START Supplied records
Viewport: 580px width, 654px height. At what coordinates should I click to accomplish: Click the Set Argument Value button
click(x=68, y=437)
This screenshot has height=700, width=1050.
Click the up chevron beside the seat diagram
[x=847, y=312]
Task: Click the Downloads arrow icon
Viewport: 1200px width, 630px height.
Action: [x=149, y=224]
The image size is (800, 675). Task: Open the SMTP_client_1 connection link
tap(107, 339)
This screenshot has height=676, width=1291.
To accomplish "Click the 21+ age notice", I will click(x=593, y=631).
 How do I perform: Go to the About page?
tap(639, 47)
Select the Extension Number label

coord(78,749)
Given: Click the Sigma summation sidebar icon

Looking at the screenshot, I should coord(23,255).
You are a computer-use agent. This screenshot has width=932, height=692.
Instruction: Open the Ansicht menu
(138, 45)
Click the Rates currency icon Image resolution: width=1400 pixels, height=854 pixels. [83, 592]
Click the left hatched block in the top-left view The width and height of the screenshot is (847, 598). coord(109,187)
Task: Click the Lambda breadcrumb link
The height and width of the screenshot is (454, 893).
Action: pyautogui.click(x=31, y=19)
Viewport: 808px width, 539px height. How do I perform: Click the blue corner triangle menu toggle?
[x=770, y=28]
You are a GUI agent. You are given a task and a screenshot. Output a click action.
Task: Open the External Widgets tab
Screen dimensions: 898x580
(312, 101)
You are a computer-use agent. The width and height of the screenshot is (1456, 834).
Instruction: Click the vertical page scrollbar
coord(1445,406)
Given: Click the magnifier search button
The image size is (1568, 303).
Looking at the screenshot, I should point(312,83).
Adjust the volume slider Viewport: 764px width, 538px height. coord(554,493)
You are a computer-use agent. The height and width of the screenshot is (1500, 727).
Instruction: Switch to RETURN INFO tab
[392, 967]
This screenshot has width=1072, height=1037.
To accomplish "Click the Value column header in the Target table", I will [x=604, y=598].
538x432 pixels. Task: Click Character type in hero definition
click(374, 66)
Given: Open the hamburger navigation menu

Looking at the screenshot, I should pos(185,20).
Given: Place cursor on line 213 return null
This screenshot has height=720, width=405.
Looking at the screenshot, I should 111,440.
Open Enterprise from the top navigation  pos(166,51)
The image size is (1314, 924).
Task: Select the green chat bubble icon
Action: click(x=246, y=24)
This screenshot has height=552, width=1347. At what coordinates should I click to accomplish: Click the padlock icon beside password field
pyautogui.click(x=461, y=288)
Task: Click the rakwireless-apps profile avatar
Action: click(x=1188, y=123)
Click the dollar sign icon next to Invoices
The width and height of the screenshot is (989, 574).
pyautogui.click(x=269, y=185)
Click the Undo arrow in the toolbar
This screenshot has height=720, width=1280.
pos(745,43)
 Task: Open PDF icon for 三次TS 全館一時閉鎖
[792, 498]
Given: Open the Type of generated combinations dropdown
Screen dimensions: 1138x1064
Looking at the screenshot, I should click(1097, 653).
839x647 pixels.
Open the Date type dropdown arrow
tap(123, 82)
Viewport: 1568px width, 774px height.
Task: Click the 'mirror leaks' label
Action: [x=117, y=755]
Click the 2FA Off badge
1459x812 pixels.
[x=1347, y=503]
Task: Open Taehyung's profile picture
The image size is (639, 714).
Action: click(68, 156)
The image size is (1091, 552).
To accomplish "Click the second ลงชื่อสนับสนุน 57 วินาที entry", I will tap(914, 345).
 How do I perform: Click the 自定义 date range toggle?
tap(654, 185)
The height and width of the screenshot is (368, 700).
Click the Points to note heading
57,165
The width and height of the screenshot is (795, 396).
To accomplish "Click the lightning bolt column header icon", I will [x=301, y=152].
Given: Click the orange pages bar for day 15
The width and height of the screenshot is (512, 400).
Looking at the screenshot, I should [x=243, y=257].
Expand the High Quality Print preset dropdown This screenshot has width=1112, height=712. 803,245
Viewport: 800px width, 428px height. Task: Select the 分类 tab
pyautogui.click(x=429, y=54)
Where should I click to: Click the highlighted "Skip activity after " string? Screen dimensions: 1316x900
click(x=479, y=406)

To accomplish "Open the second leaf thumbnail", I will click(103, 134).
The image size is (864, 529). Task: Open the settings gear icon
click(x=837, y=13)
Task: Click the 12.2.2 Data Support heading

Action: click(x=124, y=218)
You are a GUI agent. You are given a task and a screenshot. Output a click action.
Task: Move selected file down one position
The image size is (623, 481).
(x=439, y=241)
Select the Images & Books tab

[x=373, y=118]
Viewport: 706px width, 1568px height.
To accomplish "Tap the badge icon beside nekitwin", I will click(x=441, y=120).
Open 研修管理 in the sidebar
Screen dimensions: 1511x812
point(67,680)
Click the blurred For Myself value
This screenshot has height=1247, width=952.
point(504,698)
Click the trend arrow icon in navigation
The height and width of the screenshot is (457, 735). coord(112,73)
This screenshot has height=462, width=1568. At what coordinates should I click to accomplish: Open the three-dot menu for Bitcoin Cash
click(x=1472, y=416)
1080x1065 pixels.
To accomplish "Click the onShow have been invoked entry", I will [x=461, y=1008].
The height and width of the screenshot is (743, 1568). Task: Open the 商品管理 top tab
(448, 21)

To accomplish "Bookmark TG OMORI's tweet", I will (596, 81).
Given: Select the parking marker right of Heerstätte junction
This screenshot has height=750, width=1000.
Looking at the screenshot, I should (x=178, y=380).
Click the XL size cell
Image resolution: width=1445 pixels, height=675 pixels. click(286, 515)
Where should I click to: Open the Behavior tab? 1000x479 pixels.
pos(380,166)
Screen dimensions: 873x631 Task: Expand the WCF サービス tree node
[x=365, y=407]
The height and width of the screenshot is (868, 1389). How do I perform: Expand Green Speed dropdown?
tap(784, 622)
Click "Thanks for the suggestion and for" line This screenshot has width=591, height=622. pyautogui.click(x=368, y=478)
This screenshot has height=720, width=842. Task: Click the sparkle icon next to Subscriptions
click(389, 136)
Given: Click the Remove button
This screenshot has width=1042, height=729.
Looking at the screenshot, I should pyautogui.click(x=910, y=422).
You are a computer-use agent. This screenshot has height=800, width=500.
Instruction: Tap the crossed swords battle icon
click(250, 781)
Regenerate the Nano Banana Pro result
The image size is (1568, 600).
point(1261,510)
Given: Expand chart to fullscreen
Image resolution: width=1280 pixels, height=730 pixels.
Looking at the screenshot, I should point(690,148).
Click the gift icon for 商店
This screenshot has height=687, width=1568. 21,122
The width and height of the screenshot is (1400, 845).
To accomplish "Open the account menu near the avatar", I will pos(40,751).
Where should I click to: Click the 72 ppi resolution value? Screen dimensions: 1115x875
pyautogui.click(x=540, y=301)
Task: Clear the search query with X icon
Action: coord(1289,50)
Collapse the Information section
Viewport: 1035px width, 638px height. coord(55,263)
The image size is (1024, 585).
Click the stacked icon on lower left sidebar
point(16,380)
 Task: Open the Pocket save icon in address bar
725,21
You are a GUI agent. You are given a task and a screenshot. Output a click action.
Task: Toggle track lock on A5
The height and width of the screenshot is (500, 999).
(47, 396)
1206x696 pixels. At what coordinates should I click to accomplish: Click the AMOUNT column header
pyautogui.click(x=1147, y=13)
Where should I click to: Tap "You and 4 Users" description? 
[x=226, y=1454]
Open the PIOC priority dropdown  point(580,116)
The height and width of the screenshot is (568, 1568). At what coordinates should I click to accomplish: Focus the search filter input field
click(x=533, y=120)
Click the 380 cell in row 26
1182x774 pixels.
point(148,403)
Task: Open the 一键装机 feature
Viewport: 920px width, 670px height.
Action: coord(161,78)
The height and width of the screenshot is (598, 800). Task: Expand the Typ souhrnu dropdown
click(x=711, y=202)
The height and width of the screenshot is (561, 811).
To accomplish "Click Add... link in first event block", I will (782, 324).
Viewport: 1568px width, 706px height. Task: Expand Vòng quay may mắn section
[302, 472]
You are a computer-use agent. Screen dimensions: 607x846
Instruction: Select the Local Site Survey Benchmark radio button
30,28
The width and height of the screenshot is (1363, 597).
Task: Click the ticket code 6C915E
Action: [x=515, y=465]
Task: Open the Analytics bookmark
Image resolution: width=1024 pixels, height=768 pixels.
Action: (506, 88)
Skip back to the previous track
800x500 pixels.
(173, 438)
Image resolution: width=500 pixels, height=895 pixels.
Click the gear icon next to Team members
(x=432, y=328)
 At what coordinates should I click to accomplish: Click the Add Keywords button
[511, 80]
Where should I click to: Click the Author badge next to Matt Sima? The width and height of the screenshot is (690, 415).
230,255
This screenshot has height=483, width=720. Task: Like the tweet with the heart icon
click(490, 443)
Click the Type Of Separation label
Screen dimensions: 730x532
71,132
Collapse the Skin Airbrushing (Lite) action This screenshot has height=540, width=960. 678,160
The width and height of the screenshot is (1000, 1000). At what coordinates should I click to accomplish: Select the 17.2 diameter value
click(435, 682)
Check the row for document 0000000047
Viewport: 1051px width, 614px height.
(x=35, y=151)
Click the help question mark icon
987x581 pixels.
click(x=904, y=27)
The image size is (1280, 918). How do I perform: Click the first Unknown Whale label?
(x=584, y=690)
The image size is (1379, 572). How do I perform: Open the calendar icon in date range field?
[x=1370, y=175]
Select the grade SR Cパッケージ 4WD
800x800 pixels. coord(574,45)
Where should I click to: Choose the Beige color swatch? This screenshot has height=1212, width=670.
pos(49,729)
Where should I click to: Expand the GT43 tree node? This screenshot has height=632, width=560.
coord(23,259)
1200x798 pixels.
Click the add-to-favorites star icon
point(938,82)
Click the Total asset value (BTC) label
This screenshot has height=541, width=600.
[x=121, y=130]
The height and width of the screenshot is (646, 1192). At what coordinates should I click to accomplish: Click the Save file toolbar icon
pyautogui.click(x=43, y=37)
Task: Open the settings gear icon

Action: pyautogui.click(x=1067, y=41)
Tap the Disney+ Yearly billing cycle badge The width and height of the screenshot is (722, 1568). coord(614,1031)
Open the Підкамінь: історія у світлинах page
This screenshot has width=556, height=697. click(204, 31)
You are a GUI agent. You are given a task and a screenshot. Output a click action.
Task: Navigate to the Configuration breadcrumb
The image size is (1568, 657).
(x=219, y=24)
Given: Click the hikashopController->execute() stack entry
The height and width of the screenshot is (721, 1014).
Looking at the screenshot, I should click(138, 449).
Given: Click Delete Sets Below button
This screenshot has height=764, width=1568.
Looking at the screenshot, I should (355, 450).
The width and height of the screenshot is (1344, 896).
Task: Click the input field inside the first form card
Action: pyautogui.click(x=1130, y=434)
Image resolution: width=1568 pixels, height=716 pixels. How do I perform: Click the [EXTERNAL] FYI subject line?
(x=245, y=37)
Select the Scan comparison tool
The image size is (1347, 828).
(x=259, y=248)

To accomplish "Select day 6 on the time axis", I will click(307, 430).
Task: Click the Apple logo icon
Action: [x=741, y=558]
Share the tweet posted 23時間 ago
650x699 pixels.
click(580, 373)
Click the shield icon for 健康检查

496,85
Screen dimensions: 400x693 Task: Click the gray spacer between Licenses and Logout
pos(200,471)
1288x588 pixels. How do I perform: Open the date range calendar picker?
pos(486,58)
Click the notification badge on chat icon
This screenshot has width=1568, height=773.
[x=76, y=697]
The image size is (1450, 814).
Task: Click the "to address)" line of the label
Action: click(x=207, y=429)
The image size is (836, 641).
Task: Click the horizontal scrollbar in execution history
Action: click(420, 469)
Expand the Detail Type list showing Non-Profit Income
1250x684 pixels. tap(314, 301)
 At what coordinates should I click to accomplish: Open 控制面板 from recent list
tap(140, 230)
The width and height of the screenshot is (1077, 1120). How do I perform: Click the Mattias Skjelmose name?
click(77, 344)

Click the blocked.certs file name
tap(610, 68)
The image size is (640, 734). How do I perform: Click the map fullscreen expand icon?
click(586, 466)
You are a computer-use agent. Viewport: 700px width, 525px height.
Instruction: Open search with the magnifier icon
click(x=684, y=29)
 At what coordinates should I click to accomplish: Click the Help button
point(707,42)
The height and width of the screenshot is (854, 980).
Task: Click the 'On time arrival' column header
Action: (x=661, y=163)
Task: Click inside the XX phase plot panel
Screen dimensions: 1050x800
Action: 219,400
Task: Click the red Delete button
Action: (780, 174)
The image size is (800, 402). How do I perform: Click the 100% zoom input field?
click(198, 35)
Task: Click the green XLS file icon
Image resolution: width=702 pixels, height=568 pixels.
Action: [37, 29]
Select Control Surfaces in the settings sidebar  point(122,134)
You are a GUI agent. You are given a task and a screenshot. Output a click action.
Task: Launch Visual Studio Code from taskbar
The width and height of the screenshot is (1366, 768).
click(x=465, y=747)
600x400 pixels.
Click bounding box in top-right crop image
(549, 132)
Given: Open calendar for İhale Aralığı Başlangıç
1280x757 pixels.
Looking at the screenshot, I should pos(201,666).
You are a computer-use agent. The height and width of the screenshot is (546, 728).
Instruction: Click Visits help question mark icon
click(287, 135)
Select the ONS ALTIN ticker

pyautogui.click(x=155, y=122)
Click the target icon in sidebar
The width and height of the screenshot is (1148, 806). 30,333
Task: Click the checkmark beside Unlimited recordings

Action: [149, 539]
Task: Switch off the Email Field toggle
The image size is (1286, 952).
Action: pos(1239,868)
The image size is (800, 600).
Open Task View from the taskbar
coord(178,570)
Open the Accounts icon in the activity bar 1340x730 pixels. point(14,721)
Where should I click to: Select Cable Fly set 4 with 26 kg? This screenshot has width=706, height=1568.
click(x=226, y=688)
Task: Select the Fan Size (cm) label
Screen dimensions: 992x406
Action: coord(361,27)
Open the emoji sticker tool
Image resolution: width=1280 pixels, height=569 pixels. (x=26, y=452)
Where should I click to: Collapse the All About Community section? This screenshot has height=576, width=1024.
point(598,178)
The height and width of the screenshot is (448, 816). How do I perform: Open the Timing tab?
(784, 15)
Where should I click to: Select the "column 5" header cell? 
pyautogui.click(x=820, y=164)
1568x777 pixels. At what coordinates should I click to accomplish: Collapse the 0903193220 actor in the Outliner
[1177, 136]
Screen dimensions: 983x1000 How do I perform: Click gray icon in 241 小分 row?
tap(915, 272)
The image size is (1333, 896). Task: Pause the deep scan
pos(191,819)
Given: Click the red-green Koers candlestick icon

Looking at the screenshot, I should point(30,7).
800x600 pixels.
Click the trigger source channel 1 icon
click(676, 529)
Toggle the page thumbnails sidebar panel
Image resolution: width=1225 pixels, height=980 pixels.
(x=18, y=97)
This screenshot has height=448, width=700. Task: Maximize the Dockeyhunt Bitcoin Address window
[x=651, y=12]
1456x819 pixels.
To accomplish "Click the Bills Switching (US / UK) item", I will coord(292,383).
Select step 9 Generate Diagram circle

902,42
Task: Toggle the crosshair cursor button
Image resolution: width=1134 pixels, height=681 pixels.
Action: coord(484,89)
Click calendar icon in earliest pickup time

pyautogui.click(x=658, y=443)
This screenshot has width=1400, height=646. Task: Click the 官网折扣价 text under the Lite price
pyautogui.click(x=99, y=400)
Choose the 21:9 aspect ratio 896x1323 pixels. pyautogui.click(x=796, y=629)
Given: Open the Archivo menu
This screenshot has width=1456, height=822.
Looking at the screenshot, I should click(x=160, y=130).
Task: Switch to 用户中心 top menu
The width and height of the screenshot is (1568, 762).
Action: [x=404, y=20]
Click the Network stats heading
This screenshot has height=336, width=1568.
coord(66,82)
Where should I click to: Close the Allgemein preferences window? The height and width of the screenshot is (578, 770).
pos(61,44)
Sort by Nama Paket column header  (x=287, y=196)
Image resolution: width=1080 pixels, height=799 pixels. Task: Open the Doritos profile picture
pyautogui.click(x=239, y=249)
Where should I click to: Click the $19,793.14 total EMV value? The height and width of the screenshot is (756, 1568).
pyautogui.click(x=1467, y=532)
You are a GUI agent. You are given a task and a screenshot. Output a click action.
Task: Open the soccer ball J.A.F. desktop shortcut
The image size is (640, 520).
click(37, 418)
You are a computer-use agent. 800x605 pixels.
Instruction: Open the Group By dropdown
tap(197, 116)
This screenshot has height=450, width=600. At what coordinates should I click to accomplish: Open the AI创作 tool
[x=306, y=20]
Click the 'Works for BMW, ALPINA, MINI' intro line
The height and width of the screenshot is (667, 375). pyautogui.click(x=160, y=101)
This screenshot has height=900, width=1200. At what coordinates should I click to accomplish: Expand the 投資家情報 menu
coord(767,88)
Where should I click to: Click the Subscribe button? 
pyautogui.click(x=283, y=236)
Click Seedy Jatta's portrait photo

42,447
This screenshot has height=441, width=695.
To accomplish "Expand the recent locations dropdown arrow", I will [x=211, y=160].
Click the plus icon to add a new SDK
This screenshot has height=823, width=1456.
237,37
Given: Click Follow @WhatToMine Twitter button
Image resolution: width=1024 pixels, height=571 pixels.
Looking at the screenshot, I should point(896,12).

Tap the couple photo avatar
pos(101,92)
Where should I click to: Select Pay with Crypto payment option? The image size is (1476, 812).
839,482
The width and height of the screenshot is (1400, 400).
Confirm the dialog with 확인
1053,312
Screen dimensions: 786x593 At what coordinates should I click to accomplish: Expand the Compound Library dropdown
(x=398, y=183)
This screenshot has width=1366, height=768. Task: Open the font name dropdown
END Supplied records
Say how many lines contain "breadcrumb" in the material above; the number is the whole answer.

2